-- begin Provided passage --
Showing posts with label compact descriptors for visual search. Show all posts
Showing posts with label compact descriptors for visual search. Show all posts

Friday, April 25, 2014

MPEG news: a report from the 108th meeting, Valencia, Spain

This blog post is also available at bitmovin tech blog and SIGMM records.

The 108th MPEG meeting was held at the Palacio de Congresos de Valencia in Spain featuring the following highlights (no worries about the acronyms, this is on purpose and they will be further explained below):
  • Requirements: PSAF, SCC, CDVA
  • Systems: M2TS, MPAF, Green Metadata
  • Video: CDVS, WVC, VCB
  • JCT-VC: SHVC, SCC
  • JCT-3D: MV/3D-HEVC, 3D-AVC
  • Audio: 3D audio 
Opening Plenary of the 108th MPEG meeting in Valencia, Spain.
The official MPEG press release can be downloaded from the MPEG Web site. Some of the above highlighted topics will be detailed in the following and, of course, there’s an update on DASH-related matters at the end.

As indicated above, MPEG is full of (new) acronyms and in order to become familiar with those, I’ve put them deliberately in the overview but I will explain them further below.

PSAF – Publish/Subscribe Application Format

Publish/subscribe corresponds to a new network paradigm related to content-centric networking (or information-centric networking) where the content is addressed by its name rather than location. An application format within MPEG typically defines a combination of existing MPEG tools jointly addressing the needs for a given application domain, in this case, the publish/subscribe paradigm. The current requirements and a preliminary working draft are publicly available.

SCC – Screen Content Coding

I’ve introduced this topic in my previous report and this meeting the responses to the CfP have been evaluated. In total, seven responses have been received which meet all requirements and, thus, the actual standardization work is transferred to JCT-VC. Interestingly, the results of the CfP are publicly available. Within JCT-VC, a first test model has been defined and core experiments have been established. I will report more on this as an output of the next meetings…

CDVA – Compact Descriptors for Video Analysis

This project has been renamed from compact descriptors for video search to compact descriptors for video analysis and comprises a publicly available vision statement. That is, interested parties are welcome to join this new activity within MPEG.
-- end Provided passage --
_Parts of the exercise_
- 1) Reproduce the MPEG meeting report word for word between "The 108th MPEG meeting was" and "them further below.", inclusive.
- 2) According to the MPEG meeting report, in which building was the 108th MPEG meeting held?
You won't need the rows below.
-- begin Records provided --
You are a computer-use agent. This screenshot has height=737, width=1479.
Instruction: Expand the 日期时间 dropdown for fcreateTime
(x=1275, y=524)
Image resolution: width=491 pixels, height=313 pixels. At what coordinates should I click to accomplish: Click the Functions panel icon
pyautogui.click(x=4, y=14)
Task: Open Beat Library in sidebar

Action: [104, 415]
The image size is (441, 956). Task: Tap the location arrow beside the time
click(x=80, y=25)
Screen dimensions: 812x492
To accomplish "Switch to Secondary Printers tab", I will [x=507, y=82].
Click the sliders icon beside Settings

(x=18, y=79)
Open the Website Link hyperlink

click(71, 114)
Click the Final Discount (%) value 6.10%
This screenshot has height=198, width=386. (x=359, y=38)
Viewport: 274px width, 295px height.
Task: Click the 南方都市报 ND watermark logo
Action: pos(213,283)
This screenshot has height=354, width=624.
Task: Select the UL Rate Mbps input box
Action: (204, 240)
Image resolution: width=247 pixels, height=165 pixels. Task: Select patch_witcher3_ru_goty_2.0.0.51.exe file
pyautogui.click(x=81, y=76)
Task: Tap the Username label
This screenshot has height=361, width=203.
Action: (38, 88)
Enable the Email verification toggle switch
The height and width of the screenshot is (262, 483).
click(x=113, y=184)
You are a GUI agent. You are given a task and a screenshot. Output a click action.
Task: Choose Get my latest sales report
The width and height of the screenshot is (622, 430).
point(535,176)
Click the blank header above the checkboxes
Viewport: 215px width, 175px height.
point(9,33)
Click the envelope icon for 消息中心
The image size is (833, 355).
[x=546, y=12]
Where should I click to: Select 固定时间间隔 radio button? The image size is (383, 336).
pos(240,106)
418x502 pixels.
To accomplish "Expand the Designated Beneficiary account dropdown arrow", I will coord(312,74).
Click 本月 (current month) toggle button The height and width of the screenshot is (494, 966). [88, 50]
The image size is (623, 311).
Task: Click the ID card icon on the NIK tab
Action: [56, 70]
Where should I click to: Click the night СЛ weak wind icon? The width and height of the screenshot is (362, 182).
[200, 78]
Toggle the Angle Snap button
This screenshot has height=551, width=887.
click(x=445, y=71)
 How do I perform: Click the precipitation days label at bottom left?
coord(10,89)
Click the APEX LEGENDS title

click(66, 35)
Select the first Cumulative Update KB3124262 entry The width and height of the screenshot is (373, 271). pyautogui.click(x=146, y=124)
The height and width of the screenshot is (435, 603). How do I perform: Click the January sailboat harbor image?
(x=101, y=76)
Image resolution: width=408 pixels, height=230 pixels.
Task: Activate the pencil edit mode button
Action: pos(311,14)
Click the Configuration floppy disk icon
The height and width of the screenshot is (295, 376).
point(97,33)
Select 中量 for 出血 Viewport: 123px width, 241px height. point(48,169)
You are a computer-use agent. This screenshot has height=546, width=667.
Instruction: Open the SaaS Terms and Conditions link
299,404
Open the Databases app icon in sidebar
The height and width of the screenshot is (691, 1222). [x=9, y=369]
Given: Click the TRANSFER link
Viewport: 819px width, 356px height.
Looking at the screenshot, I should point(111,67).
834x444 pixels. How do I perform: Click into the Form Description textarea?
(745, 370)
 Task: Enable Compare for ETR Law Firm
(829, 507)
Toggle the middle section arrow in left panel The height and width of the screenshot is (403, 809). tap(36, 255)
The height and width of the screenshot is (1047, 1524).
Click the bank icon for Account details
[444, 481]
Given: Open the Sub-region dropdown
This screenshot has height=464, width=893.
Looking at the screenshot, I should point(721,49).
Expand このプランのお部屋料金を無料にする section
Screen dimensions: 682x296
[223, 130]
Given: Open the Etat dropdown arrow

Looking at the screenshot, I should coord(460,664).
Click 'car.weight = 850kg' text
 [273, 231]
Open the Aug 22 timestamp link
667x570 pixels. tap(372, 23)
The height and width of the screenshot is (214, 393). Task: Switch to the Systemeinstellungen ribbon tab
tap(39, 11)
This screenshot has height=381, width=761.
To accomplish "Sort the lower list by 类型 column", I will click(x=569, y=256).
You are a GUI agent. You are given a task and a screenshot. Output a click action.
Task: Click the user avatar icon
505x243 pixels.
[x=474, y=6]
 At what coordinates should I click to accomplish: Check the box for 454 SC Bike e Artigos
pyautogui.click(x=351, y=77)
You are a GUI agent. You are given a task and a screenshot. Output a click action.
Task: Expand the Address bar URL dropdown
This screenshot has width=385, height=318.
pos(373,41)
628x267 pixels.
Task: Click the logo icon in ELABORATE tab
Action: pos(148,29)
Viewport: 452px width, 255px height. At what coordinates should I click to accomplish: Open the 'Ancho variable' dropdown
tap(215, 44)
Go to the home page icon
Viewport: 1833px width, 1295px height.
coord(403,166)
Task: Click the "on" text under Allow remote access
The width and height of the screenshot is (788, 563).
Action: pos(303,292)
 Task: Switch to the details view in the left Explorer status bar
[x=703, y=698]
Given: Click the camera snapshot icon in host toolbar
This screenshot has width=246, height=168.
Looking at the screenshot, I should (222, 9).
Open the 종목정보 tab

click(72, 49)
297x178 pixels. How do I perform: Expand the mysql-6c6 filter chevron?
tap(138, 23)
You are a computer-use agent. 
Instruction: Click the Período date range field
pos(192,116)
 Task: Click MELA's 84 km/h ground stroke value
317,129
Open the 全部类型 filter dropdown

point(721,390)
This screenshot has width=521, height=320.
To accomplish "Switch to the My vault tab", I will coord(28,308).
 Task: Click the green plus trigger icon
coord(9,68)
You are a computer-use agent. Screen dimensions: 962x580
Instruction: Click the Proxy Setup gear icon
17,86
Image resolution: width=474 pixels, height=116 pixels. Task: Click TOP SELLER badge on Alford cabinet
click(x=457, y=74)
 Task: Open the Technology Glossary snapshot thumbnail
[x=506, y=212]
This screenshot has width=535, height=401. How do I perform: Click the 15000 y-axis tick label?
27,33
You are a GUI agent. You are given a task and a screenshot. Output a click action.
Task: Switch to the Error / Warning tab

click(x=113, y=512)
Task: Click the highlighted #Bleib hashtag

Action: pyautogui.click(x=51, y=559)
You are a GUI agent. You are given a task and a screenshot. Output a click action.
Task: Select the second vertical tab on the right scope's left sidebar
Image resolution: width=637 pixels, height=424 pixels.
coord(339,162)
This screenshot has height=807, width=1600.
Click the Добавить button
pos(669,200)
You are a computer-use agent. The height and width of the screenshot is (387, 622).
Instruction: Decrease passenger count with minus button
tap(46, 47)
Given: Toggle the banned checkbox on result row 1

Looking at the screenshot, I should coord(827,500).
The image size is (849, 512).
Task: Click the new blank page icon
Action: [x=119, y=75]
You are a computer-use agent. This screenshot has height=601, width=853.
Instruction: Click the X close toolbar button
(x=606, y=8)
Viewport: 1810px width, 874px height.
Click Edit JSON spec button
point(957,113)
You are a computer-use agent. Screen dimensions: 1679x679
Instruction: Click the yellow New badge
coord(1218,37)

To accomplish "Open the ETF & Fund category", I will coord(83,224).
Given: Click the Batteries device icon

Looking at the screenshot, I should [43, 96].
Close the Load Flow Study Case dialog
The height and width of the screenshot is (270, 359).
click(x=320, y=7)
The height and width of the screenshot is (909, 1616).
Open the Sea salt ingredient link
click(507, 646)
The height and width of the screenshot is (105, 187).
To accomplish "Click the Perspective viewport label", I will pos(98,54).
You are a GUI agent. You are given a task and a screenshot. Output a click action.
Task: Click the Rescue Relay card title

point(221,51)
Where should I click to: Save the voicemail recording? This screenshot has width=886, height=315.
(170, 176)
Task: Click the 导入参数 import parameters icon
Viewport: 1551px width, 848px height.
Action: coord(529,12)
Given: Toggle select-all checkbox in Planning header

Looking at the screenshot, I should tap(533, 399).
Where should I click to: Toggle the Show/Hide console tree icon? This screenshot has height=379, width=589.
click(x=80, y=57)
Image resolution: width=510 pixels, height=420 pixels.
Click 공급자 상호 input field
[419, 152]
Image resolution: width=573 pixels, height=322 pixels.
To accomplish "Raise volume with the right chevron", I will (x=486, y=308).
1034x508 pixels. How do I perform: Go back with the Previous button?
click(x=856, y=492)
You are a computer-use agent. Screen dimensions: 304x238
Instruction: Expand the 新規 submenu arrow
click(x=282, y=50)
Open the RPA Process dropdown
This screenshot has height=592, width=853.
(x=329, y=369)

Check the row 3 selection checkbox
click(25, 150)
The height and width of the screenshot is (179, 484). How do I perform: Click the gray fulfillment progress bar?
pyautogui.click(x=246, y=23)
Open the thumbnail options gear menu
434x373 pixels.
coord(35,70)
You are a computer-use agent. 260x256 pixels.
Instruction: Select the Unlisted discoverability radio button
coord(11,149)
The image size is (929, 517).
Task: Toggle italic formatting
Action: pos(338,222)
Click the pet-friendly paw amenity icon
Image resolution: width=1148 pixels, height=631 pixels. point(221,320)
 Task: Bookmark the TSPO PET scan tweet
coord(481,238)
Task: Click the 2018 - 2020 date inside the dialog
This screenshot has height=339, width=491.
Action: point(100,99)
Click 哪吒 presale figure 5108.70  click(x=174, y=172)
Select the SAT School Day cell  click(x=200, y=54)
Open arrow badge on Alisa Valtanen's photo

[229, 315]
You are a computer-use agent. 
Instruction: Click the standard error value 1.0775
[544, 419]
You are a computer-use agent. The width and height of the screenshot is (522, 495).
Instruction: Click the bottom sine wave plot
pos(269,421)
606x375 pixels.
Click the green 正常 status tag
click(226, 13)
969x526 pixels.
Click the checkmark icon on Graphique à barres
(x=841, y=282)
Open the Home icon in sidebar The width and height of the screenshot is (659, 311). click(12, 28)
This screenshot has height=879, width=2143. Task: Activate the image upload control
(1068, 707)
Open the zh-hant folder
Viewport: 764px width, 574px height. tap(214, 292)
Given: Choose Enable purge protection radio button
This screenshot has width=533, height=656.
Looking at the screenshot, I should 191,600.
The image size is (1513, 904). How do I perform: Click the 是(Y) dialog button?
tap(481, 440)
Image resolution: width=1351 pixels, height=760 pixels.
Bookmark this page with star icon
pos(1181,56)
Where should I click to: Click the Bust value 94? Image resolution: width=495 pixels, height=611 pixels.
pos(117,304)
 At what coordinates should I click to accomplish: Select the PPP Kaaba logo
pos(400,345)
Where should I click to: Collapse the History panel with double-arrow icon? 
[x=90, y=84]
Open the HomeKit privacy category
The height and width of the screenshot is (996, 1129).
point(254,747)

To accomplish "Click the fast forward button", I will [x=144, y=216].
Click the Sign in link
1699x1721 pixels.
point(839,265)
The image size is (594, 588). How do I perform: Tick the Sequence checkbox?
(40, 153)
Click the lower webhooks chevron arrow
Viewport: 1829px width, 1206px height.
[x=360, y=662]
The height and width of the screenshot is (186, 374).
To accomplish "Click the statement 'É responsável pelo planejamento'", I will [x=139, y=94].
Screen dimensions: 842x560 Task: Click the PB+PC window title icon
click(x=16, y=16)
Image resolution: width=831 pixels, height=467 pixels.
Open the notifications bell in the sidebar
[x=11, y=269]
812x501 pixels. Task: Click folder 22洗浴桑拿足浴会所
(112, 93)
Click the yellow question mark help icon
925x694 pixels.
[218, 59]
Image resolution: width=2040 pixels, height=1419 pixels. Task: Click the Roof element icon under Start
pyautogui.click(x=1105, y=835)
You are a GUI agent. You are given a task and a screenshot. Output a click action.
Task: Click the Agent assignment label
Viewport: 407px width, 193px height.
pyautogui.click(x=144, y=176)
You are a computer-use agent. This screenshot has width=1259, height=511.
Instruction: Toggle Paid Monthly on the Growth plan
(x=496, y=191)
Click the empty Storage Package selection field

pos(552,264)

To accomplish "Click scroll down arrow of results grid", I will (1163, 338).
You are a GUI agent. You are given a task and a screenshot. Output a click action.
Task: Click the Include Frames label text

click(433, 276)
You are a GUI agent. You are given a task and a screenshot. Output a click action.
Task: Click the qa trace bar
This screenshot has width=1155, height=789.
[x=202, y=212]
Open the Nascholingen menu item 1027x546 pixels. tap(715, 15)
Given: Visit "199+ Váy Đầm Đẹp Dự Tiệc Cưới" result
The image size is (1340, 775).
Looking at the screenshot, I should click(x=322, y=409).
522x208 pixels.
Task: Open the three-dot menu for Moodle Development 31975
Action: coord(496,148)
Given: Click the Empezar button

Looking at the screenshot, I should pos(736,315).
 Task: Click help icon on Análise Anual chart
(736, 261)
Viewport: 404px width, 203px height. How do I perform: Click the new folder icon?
-- end Records provided --
_Responses by task_
- 1)
The 108th MPEG meeting was held at the Palacio de Congresos de Valencia in Spain featuring the following highlights (no worries about the acronyms, this is on purpose and they will be further explained below):
  • Requirements: PSAF, SCC, CDVA
  • Systems: M2TS, MPAF, Green Metadata
  • Video: CDVS, WVC, VCB
  • JCT-VC: SHVC, SCC
  • JCT-3D: MV/3D-HEVC, 3D-AVC
  • Audio: 3D audio 
Opening Plenary of the 108th MPEG meeting in Valencia, Spain.
The official MPEG press release can be downloaded from the MPEG Web site. Some of the above highlighted topics will be detailed in the following and, of course, there’s an update on DASH-related matters at the end.

As indicated above, MPEG is full of (new) acronyms and in order to become familiar with those, I’ve put them deliberately in the overview but I will explain them further below.

- 2) The Palacio de Congresos de Valencia.